Indeed it does—a third of its GNP is generated by oil, and energy accounts for 80% of its exports. So PDVSA is watched by Venezuelans with a passion usually reserved for soccer teams—it even has its own radio station, 105.7 on the FM dial. These days, PDVSA is the subject of a fierce debate over just how much damage the strike caused and whether Chavez’s policies will further weaken it.
PDVSA may be state-owned, but its daily production rivals that of foreign giants like Total. If it falters, that could create a shortfall for refineries on the Gulf Coast. Critics like former PDVSA chairman Luis Giusti say management isn’t investing enough to develop new projects. Instead, he says, PDVSA is merely scrambling to pump as much oil out of the ground as it can now to fund Chavez’s social programs. “There were political pressures in the past, but PDVSA was run like a private company,” says Giusti. “Now it’s part of the state, and it’s been severely mismanaged. We’ve gone back 20 years.”
Ramírez and other execs admit that the strike—they call it “the sabotage”—crippled the company. But Ramírez insists that Venezuela’s output has recovered and now stands at 3.3 million barrels a day. The U.S. Department of Energy and outside observers like Giusti say Venezuela’s daily production is more like 2.6 million barrels. That adds up to billions in lost income for PDVSA and the Venezuelan people, says Giusti.
In Caracas this summer, Ramírez and other PDVSA officials promised FORTUNE that a long-delayed 2003 SEC filing was “weeks away.” It has yet to appear, and prospects for the 2004 report to the SEC are murkier than the waters of Lake Maracaibo.

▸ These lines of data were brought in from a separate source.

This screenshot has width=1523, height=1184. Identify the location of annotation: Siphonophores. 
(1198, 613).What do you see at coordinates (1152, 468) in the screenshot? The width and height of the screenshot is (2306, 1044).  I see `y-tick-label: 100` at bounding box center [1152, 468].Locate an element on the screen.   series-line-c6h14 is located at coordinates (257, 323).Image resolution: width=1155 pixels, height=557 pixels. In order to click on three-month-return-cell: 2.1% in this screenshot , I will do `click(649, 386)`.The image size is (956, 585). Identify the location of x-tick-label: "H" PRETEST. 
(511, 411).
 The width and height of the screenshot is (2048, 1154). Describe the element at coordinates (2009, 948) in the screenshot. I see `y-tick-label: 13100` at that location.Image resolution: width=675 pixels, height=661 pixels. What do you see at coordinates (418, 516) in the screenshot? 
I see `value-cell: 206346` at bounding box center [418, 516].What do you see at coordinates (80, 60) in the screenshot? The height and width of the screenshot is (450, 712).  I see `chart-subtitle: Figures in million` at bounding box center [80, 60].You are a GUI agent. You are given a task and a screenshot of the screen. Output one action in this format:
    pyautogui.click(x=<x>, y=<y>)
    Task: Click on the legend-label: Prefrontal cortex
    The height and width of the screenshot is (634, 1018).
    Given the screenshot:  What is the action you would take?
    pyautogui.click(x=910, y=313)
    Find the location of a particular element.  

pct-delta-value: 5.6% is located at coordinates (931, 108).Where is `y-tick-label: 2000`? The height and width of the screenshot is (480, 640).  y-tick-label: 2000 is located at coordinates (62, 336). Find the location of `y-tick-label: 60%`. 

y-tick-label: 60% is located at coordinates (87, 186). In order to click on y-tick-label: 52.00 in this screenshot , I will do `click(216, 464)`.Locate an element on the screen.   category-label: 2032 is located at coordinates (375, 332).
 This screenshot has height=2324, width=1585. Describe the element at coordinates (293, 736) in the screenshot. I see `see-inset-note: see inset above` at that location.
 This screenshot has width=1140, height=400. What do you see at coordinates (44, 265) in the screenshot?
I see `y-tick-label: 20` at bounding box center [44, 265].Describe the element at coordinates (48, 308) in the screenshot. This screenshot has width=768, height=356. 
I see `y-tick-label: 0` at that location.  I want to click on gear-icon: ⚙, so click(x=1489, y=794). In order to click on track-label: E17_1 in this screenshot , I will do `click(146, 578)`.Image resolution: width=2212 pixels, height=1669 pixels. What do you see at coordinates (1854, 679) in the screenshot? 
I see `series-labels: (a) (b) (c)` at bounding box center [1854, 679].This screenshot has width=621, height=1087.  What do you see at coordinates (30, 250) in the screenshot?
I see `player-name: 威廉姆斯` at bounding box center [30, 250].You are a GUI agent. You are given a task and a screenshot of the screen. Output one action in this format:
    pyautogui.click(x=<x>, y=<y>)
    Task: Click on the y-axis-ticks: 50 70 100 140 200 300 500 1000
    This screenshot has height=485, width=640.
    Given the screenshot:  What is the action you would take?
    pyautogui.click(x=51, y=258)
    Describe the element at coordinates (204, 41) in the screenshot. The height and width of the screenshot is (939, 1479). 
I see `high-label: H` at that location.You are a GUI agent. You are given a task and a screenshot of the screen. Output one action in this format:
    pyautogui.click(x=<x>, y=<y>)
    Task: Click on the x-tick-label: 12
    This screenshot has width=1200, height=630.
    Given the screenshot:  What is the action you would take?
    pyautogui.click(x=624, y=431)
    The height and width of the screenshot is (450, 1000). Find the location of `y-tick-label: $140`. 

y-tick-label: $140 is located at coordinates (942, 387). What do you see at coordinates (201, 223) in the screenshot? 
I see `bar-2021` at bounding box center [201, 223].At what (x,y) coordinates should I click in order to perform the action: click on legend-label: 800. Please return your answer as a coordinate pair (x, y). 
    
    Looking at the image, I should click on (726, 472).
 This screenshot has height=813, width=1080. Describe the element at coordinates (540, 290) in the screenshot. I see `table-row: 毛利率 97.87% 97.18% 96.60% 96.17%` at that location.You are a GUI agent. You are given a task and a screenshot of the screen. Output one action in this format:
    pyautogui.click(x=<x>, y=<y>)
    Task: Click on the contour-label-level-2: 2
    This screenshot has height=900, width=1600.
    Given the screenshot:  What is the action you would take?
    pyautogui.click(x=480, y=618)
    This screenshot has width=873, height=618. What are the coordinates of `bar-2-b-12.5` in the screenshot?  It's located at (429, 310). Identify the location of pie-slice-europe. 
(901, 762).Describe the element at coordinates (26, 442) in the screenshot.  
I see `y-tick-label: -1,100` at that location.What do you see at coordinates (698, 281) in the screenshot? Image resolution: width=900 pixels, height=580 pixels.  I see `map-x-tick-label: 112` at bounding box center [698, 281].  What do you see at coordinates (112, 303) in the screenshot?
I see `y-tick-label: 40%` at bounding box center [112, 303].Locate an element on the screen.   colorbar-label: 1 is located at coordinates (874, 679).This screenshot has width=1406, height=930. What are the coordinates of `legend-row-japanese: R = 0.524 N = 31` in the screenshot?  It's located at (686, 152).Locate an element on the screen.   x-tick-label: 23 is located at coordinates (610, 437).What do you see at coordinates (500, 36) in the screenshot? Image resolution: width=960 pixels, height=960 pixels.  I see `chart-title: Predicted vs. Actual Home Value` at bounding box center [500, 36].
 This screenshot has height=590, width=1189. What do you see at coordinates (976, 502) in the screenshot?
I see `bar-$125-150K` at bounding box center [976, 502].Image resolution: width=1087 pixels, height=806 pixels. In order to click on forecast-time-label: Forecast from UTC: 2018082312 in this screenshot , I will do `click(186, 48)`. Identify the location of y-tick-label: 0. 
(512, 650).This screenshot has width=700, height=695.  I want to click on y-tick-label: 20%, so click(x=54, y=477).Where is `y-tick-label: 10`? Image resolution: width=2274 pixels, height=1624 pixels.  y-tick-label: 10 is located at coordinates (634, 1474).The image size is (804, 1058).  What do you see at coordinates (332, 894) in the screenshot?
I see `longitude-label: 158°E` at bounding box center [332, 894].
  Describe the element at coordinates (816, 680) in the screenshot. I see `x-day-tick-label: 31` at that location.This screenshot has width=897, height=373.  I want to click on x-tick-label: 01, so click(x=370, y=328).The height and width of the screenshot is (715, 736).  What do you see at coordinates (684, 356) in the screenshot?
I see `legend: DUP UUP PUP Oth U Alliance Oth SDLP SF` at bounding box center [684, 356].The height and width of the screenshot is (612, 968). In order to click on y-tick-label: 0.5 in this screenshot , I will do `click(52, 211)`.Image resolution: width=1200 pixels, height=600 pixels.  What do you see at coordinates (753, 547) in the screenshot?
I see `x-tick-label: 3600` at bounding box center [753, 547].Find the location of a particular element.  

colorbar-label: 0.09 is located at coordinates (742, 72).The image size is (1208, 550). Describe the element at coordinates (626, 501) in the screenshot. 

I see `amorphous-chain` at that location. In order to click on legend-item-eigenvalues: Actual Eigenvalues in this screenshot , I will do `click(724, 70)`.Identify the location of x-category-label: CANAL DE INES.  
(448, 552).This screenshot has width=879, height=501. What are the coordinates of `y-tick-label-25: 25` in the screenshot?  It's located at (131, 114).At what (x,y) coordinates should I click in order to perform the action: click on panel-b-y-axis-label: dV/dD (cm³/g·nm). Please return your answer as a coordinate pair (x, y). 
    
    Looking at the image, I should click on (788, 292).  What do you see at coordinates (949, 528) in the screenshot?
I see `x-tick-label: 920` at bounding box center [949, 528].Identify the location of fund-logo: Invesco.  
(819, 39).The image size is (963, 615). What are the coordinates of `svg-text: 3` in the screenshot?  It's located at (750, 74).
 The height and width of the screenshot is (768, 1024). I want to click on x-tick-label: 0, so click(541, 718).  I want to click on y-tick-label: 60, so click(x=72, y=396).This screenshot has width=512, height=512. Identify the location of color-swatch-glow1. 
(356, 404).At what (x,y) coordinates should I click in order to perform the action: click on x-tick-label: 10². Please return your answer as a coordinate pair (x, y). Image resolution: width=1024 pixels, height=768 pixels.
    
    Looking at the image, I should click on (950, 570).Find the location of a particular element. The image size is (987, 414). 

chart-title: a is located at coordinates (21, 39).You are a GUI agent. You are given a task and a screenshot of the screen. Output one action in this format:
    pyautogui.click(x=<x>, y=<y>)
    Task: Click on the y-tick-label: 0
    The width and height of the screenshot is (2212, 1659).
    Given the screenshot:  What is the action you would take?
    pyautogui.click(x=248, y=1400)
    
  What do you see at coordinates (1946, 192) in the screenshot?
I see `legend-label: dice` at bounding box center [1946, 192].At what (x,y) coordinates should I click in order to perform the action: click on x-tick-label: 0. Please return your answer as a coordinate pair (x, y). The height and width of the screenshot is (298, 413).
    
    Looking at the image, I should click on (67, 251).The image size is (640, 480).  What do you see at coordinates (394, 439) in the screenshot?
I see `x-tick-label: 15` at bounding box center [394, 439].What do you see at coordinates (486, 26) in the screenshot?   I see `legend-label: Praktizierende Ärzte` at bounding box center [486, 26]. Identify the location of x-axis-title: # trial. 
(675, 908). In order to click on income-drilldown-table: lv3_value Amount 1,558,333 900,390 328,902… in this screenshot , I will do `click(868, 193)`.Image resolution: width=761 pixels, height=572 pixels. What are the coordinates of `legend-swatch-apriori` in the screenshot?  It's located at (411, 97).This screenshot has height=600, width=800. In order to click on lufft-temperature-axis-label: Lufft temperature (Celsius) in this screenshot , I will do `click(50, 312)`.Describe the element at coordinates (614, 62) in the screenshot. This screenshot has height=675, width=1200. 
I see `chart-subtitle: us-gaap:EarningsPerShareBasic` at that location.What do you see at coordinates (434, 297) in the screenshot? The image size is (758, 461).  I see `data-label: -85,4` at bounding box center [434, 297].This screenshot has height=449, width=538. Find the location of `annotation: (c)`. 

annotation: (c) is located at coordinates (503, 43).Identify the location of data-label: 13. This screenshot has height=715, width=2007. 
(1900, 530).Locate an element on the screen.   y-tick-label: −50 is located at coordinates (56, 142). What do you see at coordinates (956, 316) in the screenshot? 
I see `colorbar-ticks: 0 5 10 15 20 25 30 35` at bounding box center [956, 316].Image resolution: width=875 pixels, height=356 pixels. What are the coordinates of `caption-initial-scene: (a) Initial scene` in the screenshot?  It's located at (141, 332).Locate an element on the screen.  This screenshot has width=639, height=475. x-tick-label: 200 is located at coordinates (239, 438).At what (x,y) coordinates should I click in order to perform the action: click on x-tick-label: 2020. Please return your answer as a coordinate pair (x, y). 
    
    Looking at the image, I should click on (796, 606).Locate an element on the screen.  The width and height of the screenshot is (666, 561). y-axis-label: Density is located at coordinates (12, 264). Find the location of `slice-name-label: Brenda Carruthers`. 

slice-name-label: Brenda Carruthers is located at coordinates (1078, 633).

But they did open the books to go over what they say are the company’s latest results. Through May 2005, according to PDVSA director Eudomario Carruyo, the company’s sales totaled $31 billion, and it’s on track to ring up $75 billion for the full year. That’s up from $64 billion last year. Net profits totaled $3.4 billion for the first five months of 2005.
That windfall, says Carruyo, will enable PDVSA to spend the billions it has earmarked for social programs, while leaving $5.6 billion for new projects. Carruyo is confident the company will never have to choose between money for social programs and finding oil. “Oil prices might drop,” he says, “but it will never drop below $50.”
It’s not just PDVSA’s future that’s being wagered on high oil prices—so are the expectations of ordinary Venezuelans. In the poor Caracas neighborhood of Sucre, a shedlike former public bathroom has been converted into an educational center for adults. A circle of middle-aged men and women go over the day’s lessons. “We’re here because of PDVSA,” says the center’s director, Juan Eduardo Mendoza. Critics like Giusti may worry that Ramirez is spending the oil windfall rather than investing it in PDVSA, but ordinary Venezuelans like Mendoza don’t want to hear it. “If Chavez believes in Ramírez, we believe in him. Before, we didn’t even know about PDVSA. Now the whole country knows who Rafael Ramírez is.”
The world, too, is beginning to know the extent of Venezuela’s oil ambitions. But despite Chavez’s outrageous rhetoric and occasional threats, the crude will most likely keep flowing north. If he has his way—and there’s no reason to suppose he won’t—American oil companies and consumers alike are going to end up paying more for it.